Required work
Take the line containing "Click the -0.57% borrowing growth cell" as the first and the last line of the records below as the end, and please set down only what lies between them exactly, both ends included.

Records supplied
┌──

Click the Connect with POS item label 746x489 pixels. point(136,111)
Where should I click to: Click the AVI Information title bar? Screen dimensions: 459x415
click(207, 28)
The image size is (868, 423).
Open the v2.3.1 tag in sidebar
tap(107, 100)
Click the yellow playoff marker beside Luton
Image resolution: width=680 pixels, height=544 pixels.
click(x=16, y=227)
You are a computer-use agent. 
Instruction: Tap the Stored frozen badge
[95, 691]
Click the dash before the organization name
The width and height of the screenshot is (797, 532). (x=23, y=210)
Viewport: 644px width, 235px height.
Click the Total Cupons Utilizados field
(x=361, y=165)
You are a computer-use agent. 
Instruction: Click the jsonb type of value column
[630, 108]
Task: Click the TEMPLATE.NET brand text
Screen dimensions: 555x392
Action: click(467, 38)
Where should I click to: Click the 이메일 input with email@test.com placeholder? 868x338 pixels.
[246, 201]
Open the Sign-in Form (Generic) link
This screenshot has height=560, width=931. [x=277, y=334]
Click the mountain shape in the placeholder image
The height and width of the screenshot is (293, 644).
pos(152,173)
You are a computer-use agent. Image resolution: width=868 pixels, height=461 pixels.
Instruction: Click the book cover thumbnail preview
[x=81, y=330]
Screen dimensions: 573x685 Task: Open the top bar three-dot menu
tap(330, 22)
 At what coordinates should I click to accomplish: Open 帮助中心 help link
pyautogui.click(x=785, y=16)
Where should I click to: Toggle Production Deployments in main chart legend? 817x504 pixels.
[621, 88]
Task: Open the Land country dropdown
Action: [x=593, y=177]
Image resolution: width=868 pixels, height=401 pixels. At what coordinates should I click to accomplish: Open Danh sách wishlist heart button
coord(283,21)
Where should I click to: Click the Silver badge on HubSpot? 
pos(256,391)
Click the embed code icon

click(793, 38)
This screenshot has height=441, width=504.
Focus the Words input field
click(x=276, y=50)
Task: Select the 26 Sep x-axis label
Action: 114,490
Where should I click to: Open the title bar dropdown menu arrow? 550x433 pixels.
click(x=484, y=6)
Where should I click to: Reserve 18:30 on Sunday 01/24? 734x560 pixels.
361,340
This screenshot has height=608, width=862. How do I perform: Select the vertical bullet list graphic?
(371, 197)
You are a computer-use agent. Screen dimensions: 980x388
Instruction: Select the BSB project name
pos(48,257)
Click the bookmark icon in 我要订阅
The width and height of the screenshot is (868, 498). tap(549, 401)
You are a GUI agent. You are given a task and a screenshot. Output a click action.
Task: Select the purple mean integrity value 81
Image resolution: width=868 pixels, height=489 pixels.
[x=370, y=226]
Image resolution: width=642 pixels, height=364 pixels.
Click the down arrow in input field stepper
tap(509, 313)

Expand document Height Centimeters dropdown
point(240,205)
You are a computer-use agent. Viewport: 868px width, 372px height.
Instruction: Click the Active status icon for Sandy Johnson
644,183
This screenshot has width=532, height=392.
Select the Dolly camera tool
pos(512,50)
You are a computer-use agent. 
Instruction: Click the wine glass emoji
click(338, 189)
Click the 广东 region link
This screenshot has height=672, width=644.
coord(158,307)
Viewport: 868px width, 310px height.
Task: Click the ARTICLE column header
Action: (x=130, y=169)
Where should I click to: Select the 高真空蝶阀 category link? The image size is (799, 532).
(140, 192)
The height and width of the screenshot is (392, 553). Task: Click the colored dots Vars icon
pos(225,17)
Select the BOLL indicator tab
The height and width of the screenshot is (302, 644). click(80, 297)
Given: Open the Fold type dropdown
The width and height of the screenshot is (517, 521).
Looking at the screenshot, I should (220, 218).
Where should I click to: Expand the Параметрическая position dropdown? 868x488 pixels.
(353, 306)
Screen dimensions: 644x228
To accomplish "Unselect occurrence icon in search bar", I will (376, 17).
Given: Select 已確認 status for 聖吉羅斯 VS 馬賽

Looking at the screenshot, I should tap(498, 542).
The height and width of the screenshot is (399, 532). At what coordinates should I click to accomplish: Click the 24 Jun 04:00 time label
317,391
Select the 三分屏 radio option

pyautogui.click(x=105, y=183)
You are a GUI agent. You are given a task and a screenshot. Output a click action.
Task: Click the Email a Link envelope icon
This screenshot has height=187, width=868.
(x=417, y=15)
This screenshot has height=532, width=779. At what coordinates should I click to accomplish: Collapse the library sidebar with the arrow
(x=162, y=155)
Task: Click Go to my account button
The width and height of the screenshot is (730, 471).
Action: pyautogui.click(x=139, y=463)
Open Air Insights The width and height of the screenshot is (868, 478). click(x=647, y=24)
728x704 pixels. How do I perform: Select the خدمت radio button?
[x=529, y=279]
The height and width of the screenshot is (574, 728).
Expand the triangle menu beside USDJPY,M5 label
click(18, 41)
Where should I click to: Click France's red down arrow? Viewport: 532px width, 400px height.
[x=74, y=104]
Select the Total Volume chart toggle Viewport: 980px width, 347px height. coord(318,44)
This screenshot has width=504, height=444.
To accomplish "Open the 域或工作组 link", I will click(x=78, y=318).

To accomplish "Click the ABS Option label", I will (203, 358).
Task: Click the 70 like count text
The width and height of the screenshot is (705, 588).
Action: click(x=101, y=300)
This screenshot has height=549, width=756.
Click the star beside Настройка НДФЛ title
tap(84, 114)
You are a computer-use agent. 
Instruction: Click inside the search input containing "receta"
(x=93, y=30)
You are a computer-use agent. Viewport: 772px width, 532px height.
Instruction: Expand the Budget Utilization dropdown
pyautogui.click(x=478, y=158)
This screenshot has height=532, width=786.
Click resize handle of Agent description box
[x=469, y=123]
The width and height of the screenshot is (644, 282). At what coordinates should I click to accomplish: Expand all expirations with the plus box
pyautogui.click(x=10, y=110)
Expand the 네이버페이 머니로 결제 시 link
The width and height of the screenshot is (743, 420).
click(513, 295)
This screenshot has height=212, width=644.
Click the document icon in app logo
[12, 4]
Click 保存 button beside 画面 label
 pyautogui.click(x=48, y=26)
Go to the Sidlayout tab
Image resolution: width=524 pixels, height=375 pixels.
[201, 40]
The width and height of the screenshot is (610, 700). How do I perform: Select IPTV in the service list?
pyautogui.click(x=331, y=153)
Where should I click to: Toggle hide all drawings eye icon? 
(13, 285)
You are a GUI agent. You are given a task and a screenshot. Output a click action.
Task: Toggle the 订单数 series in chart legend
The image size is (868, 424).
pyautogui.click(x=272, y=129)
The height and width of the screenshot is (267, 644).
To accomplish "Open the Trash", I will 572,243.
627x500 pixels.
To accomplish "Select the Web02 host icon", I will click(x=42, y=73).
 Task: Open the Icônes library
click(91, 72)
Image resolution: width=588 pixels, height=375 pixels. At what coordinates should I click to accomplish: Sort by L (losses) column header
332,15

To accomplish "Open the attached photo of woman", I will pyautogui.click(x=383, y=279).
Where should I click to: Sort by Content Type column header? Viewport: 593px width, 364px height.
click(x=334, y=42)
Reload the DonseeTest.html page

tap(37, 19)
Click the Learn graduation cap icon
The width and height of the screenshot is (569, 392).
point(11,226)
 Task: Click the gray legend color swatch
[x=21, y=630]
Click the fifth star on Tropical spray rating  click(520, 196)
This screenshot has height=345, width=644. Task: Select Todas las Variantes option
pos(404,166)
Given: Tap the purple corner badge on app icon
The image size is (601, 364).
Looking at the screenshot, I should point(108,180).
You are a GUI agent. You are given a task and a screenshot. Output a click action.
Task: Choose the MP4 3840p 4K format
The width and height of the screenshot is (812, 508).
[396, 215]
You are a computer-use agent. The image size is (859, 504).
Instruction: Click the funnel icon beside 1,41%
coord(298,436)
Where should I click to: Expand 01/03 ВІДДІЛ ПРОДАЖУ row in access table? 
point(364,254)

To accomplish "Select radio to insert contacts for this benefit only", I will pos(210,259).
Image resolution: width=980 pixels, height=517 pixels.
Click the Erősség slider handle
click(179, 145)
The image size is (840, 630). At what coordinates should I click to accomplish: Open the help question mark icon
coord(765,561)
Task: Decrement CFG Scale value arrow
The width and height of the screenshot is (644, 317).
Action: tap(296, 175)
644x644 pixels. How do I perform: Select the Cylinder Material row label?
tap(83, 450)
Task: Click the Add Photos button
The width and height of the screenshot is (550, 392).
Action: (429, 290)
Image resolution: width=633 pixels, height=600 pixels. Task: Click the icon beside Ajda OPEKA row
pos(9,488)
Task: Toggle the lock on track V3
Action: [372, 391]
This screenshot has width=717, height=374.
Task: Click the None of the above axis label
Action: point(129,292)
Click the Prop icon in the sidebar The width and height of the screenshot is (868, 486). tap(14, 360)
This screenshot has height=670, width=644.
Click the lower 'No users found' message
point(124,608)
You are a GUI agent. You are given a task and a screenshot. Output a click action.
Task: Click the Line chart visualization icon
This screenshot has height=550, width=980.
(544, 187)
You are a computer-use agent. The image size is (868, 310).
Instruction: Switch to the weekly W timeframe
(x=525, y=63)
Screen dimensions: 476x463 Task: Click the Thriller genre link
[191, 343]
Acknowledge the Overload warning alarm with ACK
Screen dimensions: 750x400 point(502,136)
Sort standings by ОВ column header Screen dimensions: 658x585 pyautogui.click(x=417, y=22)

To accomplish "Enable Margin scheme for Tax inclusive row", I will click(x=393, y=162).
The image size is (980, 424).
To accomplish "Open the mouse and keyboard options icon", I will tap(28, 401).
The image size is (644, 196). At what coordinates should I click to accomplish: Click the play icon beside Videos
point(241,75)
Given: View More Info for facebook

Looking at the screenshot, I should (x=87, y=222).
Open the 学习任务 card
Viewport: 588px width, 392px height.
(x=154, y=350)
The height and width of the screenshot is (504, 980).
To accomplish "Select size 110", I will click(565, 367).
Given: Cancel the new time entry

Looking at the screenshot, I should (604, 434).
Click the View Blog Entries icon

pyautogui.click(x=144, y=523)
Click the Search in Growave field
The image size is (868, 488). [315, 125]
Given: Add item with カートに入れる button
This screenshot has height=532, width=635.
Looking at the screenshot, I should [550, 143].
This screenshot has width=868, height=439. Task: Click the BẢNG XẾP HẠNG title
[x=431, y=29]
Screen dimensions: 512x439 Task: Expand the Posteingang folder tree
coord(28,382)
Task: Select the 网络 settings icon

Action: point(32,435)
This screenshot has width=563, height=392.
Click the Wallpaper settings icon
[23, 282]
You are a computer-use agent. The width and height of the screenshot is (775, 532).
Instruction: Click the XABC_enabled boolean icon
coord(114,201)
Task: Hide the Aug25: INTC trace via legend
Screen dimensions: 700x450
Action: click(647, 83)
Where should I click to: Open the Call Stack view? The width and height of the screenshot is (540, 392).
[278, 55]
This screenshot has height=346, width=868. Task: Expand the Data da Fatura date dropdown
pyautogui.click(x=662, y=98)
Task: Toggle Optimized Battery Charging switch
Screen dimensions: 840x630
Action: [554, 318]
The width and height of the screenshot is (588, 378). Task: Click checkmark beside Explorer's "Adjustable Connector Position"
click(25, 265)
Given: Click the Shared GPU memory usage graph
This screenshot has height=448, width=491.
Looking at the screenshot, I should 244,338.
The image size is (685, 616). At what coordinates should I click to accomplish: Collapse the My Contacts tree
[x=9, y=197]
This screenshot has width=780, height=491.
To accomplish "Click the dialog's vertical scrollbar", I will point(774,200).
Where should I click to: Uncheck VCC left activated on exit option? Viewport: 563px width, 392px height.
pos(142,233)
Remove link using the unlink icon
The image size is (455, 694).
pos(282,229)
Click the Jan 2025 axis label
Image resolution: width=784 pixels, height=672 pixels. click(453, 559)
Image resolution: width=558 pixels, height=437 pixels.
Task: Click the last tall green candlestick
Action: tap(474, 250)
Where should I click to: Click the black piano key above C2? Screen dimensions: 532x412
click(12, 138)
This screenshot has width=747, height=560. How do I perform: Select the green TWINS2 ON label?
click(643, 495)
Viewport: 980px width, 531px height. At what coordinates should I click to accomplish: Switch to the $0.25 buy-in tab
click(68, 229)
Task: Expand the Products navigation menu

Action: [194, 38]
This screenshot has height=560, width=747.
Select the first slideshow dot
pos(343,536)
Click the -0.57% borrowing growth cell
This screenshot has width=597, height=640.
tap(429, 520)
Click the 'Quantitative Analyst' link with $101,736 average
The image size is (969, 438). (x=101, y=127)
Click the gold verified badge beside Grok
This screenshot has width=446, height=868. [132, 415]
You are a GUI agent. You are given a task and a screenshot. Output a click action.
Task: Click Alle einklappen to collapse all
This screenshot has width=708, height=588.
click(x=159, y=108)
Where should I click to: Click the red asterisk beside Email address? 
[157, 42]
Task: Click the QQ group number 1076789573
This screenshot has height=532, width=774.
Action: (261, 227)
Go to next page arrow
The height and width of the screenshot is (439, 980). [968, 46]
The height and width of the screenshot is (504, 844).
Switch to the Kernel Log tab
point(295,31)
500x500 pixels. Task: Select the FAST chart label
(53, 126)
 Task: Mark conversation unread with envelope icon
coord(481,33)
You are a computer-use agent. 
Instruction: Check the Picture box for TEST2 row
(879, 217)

└──

Solution for this problem
Click the -0.57% borrowing growth cell
This screenshot has width=597, height=640.
tap(429, 520)
Click the 'Quantitative Analyst' link with $101,736 average
The image size is (969, 438). (x=101, y=127)
Click the gold verified badge beside Grok
This screenshot has width=446, height=868. [132, 415]
You are a GUI agent. You are given a task and a screenshot. Output a click action.
Task: Click Alle einklappen to collapse all
This screenshot has width=708, height=588.
click(x=159, y=108)
Where should I click to: Click the red asterisk beside Email address? 
[157, 42]
Task: Click the QQ group number 1076789573
This screenshot has height=532, width=774.
Action: (261, 227)
Go to next page arrow
The height and width of the screenshot is (439, 980). [968, 46]
The height and width of the screenshot is (504, 844).
Switch to the Kernel Log tab
point(295,31)
500x500 pixels. Task: Select the FAST chart label
(53, 126)
 Task: Mark conversation unread with envelope icon
coord(481,33)
You are a computer-use agent. 
Instruction: Check the Picture box for TEST2 row
(879, 217)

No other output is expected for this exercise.